風のトポスノート661

 

必然の自由と偶然の自由


2008.9.9

 

  鷲田 ヨーロッパの自由の概念は、実は必然なんですね。偶然な自由というの
  は恣意的、アーヴィトラリーであって、そんなのは自由じゃないと。だからヨ
  ーロッパの道徳論では、自ずからやっていて、それが法則通りになるというの
  が自由。カントなんかでも、自分がやりたいことをしていて、自ずからそれが
  道徳法則に合うような生きかたができたときに、一番人間は自由だといって、
  実は自由というのは必然にのっとるというところがあるんです。日本の自由の
  概念というのは、行き当たりバッタリのことがあって、偶然を孕みこんで自ず
  からかたちをとったものが、本当の融通無碍の境地というか、自由の境地とい
  う。偶然というものを最後まで孕んだまま、しゃあないやんかとやってるうち
  に収まってしまうという。
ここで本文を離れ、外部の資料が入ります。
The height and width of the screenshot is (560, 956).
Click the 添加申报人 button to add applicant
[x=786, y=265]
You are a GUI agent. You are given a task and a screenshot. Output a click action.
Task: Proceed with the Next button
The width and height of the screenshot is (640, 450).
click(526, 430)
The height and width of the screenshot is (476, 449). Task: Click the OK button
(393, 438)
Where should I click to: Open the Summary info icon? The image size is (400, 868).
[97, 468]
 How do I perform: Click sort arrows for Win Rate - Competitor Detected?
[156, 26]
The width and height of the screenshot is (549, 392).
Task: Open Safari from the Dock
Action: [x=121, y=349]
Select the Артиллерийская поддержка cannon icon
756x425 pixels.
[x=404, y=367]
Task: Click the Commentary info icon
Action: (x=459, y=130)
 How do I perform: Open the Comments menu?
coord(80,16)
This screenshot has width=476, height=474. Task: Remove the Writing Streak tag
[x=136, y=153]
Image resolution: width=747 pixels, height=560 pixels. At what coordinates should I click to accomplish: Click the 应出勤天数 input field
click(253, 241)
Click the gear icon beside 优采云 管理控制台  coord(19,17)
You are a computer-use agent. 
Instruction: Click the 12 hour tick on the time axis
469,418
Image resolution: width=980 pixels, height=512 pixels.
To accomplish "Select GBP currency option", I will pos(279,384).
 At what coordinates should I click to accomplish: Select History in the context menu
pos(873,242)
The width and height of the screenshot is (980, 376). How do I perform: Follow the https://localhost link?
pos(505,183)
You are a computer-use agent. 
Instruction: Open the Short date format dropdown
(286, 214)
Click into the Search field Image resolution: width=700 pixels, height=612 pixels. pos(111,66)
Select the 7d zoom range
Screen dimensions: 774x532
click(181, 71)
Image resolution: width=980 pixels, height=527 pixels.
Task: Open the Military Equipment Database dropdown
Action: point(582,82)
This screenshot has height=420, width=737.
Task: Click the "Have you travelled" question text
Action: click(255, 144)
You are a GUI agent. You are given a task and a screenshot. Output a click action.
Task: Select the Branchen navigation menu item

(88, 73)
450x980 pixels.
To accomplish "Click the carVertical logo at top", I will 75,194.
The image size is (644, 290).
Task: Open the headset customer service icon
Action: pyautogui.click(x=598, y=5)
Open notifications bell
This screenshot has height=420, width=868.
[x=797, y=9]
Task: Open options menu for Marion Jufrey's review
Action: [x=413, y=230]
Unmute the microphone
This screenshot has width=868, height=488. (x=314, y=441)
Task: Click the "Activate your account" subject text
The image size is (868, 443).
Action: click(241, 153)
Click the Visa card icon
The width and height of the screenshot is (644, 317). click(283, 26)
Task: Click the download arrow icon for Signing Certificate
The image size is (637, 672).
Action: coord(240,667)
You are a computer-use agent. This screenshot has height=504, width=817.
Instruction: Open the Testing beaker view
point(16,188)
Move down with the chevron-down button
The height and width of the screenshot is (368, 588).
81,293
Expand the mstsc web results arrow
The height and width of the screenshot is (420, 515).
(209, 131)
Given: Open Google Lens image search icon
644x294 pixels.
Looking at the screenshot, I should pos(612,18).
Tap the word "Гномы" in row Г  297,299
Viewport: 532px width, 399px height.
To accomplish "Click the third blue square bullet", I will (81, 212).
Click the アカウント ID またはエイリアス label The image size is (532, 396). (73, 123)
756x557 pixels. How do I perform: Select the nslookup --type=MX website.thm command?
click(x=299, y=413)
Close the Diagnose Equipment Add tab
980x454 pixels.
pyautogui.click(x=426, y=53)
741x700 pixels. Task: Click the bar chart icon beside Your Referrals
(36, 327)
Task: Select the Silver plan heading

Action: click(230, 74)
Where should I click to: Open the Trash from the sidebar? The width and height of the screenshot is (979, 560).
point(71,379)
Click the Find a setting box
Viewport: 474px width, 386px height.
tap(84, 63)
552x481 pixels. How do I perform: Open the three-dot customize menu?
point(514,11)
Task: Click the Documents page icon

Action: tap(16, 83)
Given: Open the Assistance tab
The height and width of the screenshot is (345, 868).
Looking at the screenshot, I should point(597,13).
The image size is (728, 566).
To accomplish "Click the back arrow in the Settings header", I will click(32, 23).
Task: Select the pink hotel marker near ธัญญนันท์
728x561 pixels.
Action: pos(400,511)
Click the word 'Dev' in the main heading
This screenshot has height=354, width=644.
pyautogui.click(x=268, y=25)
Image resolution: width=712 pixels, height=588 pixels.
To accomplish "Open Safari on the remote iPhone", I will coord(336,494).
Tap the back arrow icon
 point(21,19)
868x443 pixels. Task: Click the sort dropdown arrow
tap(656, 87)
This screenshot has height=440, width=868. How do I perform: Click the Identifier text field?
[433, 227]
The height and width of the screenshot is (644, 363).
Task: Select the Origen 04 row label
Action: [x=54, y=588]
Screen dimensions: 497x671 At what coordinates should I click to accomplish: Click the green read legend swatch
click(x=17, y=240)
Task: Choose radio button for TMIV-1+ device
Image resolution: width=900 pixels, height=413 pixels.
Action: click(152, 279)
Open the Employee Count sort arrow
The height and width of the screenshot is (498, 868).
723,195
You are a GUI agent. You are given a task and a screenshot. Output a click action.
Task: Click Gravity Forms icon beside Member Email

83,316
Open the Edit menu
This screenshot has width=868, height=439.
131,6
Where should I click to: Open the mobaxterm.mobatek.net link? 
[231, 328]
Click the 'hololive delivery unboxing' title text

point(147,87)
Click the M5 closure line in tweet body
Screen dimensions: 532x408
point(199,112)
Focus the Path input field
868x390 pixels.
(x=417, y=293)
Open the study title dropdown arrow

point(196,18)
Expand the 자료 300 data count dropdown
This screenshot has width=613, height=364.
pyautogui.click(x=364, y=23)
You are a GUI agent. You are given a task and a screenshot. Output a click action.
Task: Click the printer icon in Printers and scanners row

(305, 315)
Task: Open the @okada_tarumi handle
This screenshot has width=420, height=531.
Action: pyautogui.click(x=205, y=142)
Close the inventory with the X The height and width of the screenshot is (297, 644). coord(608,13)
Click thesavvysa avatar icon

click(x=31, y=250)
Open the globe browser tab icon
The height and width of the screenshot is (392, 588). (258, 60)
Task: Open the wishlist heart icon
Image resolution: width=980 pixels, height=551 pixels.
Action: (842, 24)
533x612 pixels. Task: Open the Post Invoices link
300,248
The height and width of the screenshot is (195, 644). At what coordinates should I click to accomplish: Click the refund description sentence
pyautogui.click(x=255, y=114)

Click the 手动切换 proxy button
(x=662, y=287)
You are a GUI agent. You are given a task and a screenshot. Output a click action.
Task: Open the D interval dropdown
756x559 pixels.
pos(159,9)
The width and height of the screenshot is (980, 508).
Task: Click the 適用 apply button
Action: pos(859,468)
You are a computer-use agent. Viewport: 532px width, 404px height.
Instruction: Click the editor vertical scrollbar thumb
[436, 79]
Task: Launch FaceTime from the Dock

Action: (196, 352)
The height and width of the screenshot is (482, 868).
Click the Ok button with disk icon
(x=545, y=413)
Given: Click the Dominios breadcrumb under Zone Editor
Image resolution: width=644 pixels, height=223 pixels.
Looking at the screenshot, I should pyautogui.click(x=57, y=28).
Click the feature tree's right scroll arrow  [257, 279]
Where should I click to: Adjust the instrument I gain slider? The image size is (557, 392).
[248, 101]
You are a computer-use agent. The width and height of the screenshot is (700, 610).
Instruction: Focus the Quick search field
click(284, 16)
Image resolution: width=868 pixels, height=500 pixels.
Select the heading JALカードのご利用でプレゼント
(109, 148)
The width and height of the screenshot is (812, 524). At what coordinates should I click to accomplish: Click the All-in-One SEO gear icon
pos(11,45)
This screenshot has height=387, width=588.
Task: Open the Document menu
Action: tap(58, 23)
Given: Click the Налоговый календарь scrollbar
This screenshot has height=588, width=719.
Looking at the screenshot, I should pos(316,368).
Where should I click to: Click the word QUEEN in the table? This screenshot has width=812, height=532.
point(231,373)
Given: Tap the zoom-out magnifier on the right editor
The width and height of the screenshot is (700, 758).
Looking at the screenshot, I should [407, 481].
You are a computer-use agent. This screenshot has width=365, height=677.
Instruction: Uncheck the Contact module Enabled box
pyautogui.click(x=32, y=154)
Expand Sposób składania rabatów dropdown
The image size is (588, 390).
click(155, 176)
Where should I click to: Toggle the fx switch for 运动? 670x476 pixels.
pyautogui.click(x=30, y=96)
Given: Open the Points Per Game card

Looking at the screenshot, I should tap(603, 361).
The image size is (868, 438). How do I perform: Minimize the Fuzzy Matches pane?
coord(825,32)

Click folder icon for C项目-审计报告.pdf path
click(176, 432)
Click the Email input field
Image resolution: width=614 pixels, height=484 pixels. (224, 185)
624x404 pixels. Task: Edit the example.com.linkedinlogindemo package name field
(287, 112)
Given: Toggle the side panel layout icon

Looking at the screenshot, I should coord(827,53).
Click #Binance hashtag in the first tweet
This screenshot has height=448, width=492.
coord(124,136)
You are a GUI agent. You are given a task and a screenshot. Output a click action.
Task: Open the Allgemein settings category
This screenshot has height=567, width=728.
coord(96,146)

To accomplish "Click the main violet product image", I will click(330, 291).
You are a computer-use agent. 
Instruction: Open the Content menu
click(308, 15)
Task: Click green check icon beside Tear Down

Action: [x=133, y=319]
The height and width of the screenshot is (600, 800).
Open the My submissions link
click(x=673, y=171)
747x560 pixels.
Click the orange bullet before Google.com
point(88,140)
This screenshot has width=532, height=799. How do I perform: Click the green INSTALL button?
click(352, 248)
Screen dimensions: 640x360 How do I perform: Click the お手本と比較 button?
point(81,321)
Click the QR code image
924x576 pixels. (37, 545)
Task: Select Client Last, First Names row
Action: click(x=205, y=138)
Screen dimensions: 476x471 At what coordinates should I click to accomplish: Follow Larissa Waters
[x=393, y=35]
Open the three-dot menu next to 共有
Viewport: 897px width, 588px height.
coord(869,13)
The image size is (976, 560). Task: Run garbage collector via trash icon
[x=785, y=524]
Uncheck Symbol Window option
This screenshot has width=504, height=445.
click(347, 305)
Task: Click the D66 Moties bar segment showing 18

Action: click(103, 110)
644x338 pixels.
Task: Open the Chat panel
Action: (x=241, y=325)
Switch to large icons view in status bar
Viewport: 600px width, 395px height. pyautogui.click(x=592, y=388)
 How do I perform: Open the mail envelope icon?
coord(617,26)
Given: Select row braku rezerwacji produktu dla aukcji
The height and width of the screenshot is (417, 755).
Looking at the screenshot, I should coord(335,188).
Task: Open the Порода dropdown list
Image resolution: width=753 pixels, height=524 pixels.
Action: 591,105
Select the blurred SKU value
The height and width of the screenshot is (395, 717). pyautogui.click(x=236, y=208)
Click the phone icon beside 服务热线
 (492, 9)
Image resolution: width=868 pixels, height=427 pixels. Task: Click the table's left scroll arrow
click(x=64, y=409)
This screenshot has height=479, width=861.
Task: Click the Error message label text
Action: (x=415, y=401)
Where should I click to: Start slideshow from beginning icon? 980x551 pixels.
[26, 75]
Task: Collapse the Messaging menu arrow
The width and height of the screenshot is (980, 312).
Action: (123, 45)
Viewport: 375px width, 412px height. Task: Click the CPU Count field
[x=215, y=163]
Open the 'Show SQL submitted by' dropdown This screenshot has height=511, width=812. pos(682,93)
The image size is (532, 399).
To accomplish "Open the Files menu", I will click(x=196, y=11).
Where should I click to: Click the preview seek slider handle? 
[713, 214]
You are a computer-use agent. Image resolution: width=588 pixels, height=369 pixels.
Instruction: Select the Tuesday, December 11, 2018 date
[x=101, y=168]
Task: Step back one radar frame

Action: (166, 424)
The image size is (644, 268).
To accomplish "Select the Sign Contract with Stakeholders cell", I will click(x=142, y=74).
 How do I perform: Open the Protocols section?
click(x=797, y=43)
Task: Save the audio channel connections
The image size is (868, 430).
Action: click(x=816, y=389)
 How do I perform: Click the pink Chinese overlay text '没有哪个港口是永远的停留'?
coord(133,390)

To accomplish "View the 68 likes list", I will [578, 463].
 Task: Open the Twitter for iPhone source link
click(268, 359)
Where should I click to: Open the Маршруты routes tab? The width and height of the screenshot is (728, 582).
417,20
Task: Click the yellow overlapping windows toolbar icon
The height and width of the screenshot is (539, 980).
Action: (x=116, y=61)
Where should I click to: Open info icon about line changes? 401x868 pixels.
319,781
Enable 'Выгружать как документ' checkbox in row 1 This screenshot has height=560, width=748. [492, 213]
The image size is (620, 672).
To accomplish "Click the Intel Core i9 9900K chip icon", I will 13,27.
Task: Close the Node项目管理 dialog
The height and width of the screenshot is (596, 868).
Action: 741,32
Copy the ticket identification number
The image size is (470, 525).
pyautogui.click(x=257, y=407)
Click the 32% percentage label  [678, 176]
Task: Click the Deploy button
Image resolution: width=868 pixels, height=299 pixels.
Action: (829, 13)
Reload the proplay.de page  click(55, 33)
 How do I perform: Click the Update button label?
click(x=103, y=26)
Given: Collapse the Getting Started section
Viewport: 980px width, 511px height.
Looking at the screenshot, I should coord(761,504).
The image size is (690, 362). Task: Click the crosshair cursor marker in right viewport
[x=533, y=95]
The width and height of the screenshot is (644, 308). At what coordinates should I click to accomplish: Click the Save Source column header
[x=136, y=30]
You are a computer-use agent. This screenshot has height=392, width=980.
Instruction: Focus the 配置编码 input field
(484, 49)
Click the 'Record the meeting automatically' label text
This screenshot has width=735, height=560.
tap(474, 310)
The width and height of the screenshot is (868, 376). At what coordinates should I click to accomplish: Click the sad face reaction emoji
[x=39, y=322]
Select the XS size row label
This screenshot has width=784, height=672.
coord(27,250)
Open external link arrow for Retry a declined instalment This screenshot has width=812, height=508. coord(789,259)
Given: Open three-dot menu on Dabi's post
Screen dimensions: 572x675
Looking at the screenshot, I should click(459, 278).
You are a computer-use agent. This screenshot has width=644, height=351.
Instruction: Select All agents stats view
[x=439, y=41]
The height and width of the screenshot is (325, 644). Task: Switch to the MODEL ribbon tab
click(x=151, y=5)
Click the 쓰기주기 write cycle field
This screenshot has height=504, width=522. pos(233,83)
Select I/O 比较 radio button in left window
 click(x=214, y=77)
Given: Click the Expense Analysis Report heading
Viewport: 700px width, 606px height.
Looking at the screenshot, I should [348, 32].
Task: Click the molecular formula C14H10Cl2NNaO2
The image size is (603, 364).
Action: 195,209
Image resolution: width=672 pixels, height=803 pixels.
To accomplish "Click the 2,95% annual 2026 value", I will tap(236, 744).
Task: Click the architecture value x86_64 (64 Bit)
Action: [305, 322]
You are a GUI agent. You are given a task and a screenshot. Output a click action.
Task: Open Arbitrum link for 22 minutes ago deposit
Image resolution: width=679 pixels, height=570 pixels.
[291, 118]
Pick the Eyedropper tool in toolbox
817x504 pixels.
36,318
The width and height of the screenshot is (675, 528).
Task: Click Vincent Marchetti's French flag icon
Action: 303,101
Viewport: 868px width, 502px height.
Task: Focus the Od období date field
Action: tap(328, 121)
そういう自由の概念の違いというのをふっと思い出
  しました。
  (河合隼雄+鷲田清一『臨床とことば』2003.2.17発行/P.80-81)

「自由」といっても、その言葉で何を意味するかはさまざまで
たとえば、もっとも低次というか他律的で非主体的なのは
快ー不快で、不快なものを排してわがままにしたいというだけの自由。
そのとき、自らの由としての自由は、
快不快原理だけでみずからを規定することになる。

孔子のいうような「心の欲する所に従って、矩を超えず」というように
自律的、主体的でありながら、「道徳法則に合うような生き方」として
自由をとらえるというのは、上記の引用でいえば「必然の自由」。
孔子にしてもこういうのが成り立つのは70歳といっているくらいで
孔子のような人が70歳なのだから普通はまず困難な自由といえばいえる。
「道徳法則」というのも実際のところよくわからないもので
ぼくのようなひねくれ者は、
たちまちその「必然」の行方を見失ってしまうことになる。
とはいえ、ここで重要なのは、最初の他律的で非主体的なあり方から、
エゴイスティックな自我のありかたを少しでも克服し、
自律的、主体的なあり方をする方向に向かう必要性というのは
少なくとも理解できるところではある。

しかし、その際の「自由」というのも、
あまりに自律的、主体的であるがゆえに、
みずからをある意味過信しすぎることがあるのはなんとなくわかる。
人はそんなにすべてを意識できるわけではないし、
意識できないものをどうするかということも含めて
いろいろ考えていく必要があるといえばいえる。
それを「偶然」という表現でとらえるかどうかは別として
「自由」をそういうものをふくんだかたちでとらえていくことは
とても重要なことだろうと思う。

ちょうどそういうことを考えていたところ
◎野内良三『偶然を生きる思想/「日本の情」と「西洋の理」』
 (NHKブックス1118/2008.8.30発行)
という本がでて、
「原理・原則(必然性)の名のもとに偶然的なものを拒否し、
囲い込んでしまうことは、自分の生きている世界を制限することである」
というもっともなことが書かれてあった。
「必然と偶然の関係をどのように考えるかによって、人生(世界)は
その様相を大きく変える」というのである。
そして、その判断にあたっては、次の三つの視点が重要になるという。
この三つの視点はぼくも常々ガイドにしていて、
以前それについてノートに書いたこともあったと思う。

1)短いスパンで見るか、長いスパンで見るか
2)微視的視点から見るか、巨視的視点から見るか
3)部分を指向して見るか、全体を指向して見るか

少なくとも自由について見ていくためには
この三つの視点は不可欠になるだろうし、
さらに、自己をどのように把握するかということによっても
自由というのはその幅と深さを変えていくことになるのは確かだろう。
だから、今欲しいものを求めるだけのような快ー不快原理の自由は
そのレベルで自分をとらえているわけだし、
「道徳法則」を欲する人の自由はそのレベルで自分を位置づけることになる。
そして、たとえばみずからの影の部分や世界の影の部分さえもとらえようとし
そのなかでの自由へとみずからを展開させていくこともまたできるわけである。
とはいえ、まず重要なのは、出発点として、
小さなあり方ではあっても、ある種の主体性を身につけるということで、
それがなくては、「偶然」を孕んだ自由に向かうことはできないだろうと思う。